What is the difference between a “quantitative” immunoglobulins test and a class-specific antibody test?
The quantitative panel measures the total amount of each major class (IgA, IgG, IgM) in your blood. A class-specific test measures antibodies aimed at one particular target — a virus, an allergen, or a tissue protein. The quantitative panel tells you how much; the class-specific test tells you what they are recognizing.
IgG vs IgM: which one appears first when I get sick?
IgM appears first. Your body produces IgM within days of being exposed to a new germ, giving short-term protection while more specialized antibodies are still being assembled. IgG follows and provides longer-term, more specific defense, including immune memory of past infections.
What can cause high IgA on its own?
The panel does not isolate causes by class, but the conditions MedlinePlus lists for elevated immunoglobulins — autoimmune disease, hepatitis, cirrhosis, chronic infection, and certain blood cancers — all can elevate IgA. An isolated very-high single-class level with suppression of the others warrants further testing.
Why “serum” immunoglobulins specifically?

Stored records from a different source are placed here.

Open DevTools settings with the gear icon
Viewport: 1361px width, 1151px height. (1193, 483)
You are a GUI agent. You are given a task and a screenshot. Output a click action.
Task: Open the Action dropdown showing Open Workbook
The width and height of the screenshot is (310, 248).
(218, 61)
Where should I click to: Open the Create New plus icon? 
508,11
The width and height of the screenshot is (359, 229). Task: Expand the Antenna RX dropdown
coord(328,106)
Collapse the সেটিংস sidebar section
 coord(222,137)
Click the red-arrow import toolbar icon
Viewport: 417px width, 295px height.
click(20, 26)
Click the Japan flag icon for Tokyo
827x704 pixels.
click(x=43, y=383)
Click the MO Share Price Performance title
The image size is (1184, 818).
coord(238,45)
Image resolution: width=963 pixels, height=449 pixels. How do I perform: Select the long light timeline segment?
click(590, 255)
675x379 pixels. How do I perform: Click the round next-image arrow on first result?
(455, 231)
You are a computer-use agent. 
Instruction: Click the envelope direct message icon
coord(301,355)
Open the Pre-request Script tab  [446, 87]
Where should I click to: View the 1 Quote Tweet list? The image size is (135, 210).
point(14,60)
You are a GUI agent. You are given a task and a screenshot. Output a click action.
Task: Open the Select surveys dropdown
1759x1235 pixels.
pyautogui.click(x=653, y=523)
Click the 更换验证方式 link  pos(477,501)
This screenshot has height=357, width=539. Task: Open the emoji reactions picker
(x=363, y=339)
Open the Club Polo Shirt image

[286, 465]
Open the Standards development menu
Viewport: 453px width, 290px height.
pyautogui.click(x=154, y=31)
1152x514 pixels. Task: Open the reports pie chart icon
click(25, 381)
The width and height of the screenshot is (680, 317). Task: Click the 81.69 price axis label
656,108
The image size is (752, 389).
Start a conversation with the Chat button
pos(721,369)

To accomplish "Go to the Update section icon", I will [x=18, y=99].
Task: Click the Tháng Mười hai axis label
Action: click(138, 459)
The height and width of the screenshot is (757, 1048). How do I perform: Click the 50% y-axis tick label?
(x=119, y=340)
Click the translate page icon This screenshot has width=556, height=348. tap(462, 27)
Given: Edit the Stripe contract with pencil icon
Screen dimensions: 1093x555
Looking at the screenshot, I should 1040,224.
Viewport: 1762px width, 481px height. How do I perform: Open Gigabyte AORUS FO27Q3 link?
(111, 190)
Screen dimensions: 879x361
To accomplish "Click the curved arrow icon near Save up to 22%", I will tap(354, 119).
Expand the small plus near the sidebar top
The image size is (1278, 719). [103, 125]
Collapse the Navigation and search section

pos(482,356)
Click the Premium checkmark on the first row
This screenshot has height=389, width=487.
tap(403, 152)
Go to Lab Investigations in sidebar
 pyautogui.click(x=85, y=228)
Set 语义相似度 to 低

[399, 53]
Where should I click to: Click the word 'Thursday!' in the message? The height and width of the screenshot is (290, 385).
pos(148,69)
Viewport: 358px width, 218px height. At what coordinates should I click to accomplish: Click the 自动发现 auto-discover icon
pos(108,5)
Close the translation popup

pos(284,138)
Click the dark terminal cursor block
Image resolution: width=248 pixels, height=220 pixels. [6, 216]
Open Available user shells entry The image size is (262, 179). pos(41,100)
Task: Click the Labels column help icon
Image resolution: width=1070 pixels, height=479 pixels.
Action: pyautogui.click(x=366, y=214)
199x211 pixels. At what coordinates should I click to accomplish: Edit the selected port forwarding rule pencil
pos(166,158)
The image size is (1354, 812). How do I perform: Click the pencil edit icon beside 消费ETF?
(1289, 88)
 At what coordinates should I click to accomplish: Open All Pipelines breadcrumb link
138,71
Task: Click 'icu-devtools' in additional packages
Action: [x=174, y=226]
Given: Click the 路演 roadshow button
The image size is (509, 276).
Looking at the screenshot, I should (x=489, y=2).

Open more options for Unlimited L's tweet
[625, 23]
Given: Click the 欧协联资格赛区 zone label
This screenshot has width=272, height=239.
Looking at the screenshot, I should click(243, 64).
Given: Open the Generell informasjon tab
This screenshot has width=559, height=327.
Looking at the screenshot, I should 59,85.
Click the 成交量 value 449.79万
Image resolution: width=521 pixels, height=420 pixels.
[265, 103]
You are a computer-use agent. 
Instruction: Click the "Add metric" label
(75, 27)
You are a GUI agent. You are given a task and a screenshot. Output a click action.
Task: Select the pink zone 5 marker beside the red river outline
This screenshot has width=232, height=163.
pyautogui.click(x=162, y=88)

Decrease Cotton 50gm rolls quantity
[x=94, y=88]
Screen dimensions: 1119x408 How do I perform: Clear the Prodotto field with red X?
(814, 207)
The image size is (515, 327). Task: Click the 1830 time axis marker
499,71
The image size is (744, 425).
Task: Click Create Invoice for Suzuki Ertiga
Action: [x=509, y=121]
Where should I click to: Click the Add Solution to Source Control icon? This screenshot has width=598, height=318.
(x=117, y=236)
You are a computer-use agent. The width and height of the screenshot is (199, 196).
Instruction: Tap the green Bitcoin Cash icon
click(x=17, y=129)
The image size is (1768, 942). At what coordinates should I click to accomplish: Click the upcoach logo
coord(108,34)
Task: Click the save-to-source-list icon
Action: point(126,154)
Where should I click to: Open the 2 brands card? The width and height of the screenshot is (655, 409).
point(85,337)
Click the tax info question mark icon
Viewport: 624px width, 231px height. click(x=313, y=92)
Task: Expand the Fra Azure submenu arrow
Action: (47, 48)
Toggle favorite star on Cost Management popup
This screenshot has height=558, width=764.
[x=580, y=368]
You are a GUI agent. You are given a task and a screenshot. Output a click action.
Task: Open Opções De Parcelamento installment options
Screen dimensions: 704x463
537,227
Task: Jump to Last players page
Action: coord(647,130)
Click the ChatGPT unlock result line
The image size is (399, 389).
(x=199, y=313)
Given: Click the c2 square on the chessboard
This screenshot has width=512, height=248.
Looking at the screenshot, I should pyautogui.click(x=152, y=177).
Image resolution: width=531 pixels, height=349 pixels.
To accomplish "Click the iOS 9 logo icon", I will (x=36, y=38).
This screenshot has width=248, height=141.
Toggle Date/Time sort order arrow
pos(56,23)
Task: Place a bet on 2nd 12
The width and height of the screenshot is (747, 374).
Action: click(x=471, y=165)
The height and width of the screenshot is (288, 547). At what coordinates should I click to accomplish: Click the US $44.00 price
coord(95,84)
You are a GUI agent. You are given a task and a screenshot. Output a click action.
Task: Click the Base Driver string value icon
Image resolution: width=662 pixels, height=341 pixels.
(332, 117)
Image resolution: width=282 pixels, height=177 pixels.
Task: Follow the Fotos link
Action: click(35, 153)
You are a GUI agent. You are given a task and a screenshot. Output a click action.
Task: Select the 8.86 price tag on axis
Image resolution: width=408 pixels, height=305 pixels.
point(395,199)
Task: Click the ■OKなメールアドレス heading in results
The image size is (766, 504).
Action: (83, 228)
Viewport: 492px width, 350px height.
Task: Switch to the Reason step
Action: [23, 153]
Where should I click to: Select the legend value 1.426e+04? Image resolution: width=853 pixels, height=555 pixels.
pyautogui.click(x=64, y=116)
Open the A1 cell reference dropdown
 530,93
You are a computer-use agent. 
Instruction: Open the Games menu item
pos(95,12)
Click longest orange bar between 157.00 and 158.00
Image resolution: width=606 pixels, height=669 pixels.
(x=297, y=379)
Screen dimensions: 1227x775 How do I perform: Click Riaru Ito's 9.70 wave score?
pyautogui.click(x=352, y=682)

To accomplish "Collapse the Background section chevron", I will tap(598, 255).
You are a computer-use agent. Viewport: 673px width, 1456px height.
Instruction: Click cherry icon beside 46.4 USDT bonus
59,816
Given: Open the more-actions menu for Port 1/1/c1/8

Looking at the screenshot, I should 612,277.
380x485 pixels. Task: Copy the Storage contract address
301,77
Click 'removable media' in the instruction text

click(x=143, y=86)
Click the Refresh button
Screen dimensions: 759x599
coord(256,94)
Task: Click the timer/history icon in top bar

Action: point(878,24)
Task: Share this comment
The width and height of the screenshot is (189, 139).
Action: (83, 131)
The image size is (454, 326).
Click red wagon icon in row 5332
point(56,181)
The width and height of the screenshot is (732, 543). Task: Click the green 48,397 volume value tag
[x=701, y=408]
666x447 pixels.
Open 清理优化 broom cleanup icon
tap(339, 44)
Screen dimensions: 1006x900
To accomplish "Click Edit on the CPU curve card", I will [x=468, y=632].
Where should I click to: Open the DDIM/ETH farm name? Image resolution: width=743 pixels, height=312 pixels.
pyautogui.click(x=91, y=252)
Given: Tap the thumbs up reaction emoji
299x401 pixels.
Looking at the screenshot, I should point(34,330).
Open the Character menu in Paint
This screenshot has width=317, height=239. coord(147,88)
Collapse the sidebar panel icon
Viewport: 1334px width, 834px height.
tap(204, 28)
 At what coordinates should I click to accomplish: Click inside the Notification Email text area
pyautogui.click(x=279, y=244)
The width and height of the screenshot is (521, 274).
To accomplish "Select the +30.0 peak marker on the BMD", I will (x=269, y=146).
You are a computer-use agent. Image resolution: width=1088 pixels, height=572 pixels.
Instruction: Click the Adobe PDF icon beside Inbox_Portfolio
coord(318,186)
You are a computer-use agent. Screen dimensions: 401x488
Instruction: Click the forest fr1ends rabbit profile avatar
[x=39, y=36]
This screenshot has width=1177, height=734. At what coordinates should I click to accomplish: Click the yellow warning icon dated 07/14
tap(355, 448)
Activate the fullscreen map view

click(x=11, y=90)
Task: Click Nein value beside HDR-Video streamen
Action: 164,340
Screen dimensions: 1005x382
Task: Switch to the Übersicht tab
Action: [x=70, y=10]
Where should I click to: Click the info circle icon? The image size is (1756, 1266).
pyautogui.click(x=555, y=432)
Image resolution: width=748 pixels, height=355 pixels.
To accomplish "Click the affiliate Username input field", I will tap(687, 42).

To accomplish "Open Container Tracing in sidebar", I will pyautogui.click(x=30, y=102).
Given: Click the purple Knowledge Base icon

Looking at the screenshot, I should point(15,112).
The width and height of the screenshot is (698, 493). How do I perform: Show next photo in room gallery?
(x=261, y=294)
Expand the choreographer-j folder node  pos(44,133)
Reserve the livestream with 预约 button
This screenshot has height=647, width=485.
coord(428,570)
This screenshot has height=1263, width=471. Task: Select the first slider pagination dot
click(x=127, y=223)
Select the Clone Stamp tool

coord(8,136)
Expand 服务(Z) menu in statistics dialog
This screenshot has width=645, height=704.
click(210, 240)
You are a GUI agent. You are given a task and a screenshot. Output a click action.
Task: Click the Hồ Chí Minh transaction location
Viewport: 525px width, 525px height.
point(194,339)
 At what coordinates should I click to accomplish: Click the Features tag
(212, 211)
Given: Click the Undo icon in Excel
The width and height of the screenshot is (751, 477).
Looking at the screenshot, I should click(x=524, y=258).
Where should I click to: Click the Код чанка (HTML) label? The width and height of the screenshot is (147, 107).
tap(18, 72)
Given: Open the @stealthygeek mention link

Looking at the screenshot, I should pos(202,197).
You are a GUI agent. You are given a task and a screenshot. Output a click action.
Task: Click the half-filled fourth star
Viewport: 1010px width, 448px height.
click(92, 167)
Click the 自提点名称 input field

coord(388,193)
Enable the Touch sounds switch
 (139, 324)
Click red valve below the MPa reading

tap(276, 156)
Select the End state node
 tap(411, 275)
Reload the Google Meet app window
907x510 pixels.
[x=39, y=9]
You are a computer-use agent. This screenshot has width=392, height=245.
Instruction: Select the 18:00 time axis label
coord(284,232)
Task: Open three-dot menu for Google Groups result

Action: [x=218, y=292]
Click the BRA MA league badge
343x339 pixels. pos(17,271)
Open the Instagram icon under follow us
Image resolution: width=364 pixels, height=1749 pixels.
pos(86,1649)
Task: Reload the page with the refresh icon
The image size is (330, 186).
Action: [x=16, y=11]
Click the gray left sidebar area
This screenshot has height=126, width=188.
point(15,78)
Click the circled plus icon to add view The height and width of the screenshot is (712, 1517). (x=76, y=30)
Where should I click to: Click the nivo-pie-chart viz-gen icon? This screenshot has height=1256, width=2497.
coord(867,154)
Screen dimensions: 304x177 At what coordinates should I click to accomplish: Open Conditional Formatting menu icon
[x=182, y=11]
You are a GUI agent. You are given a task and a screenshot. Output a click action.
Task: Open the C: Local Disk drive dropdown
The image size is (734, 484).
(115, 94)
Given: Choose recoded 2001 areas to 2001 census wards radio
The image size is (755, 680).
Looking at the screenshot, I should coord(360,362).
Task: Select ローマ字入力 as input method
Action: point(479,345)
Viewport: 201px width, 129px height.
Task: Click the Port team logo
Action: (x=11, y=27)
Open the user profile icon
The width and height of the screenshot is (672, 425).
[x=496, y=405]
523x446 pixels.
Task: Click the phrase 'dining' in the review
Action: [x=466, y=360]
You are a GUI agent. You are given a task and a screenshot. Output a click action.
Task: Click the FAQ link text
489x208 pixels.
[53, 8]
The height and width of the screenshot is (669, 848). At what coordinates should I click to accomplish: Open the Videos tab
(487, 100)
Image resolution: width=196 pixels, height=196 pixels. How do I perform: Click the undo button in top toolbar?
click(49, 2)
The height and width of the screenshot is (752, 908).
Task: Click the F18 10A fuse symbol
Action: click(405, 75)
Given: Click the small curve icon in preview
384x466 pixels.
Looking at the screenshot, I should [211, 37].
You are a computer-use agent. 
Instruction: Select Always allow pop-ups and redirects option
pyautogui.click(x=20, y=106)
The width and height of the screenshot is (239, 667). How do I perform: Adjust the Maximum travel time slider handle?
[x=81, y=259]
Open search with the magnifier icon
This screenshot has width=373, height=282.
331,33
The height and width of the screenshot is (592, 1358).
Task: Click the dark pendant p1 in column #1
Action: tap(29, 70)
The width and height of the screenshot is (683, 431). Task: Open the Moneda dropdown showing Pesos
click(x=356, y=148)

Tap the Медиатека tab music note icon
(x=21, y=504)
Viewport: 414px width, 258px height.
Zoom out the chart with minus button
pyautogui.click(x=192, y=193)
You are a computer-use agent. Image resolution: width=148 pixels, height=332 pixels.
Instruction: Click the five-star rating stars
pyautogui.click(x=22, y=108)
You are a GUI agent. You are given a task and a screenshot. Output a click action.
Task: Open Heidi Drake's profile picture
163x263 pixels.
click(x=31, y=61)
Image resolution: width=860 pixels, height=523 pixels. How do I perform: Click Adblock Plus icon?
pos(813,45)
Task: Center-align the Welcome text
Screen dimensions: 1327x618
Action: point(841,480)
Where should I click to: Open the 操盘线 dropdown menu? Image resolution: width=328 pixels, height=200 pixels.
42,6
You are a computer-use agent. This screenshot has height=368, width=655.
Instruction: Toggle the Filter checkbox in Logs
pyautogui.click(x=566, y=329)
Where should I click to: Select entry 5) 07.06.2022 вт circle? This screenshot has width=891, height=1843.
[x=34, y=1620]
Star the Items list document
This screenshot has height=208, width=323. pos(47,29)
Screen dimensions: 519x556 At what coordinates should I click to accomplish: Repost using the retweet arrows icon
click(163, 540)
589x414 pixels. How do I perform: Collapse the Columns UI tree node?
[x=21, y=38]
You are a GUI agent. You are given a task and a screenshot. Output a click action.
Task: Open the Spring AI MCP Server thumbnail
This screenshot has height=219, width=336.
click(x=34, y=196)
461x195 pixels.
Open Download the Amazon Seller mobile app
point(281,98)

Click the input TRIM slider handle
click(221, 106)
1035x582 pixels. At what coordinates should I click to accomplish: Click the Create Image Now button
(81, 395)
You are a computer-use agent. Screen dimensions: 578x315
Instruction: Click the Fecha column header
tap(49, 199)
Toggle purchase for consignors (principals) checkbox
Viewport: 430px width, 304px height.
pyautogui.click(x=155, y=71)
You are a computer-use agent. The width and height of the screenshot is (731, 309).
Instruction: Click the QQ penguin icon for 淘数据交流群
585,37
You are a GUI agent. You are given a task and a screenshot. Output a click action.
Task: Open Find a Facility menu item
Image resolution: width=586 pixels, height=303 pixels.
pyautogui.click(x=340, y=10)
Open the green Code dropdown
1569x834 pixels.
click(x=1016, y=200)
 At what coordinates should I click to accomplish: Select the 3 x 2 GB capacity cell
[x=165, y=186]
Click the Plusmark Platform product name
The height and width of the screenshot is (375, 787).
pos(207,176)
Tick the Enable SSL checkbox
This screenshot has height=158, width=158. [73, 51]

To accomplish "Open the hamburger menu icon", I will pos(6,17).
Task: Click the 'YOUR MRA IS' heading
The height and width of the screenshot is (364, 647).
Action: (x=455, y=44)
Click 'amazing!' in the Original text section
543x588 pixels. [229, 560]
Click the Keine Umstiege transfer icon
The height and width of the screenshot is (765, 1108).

The standard panel is run on a venous blood sample, with antibody levels measured in the serum fraction. Other body fluids contain antibodies too, but those compartments are tested separately when symptoms point to a specific site.
Can this test diagnose multiple myeloma on its own?
No. A pattern of one class very high with the other two suppressed is suggestive but not diagnostic. MedlinePlus states explicitly that “an immunoglobulins blood test alone cannot diagnose any conditions”. A serum or urine protein electrophoresis is the standard next step.
Do I need to fast or stop my medications before the test?
No special preparation is required. You do not need to fast. Tell your provider about any medications you take, because some can affect results, but do not stop any medication unless your provider tells you to.
Does this panel include IgE?
No. The standard quantitative panel measures IgA, IgG, and IgM only. IgE is the antibody class most associated with allergic disease and is measured separately, either as a total IgE level or as allergen-specific IgE.
When to talk to your doctor
The immunoglobulins panel is most informative when ordered for a specific clinical reason, and your results are most meaningful when interpreted alongside your symptoms and history. Reach out to a clinician in the following situations:
- You get the same infection repeatedly — particularly recurrent strep throat, sinus infections, or ear infections, which can be early signs of low immunoglobulin production.
- You have had pneumonia or bronchitis more than once in a short period, or recurring gastrointestinal infections and diarrhea.
- You develop serious infections from germs that rarely cause problems in healthy people — for example, cytomegalovirus, or oral, eye, or digestive-tract thrush. These “opportunistic” infections are a red flag for impaired immunity.
- Immunodeficiency runs in your family. Inherited conditions such as common variable immunodeficiency (CVID) cluster in families, and a quantitative panel is the appropriate first-line test if you have relevant family history.
- Your panel comes back with a clearly abnormal pattern — particularly all three classes low together, or one class very high while the others are suppressed. Both patterns require structured follow-up rather than self-interpretation.
- You have unexplained symptoms suggesting chronic inflammation — sustained fatigue, persistent low-grade fever, swollen lymph nodes, or unexplained weight loss — combined with elevated immunoglobulins on your panel. Autoimmune disease, chronic infection, and hematologic cancer all sit on the differential and need a clinician to triage.
Bring your full result printout to the appointment. Your clinician will weigh your IgA, IgG, and IgM values against your symptoms and decide whether additional testing — such as serum protein electrophoresis, autoantibody panels, or a lumbar puncture — is appropriate.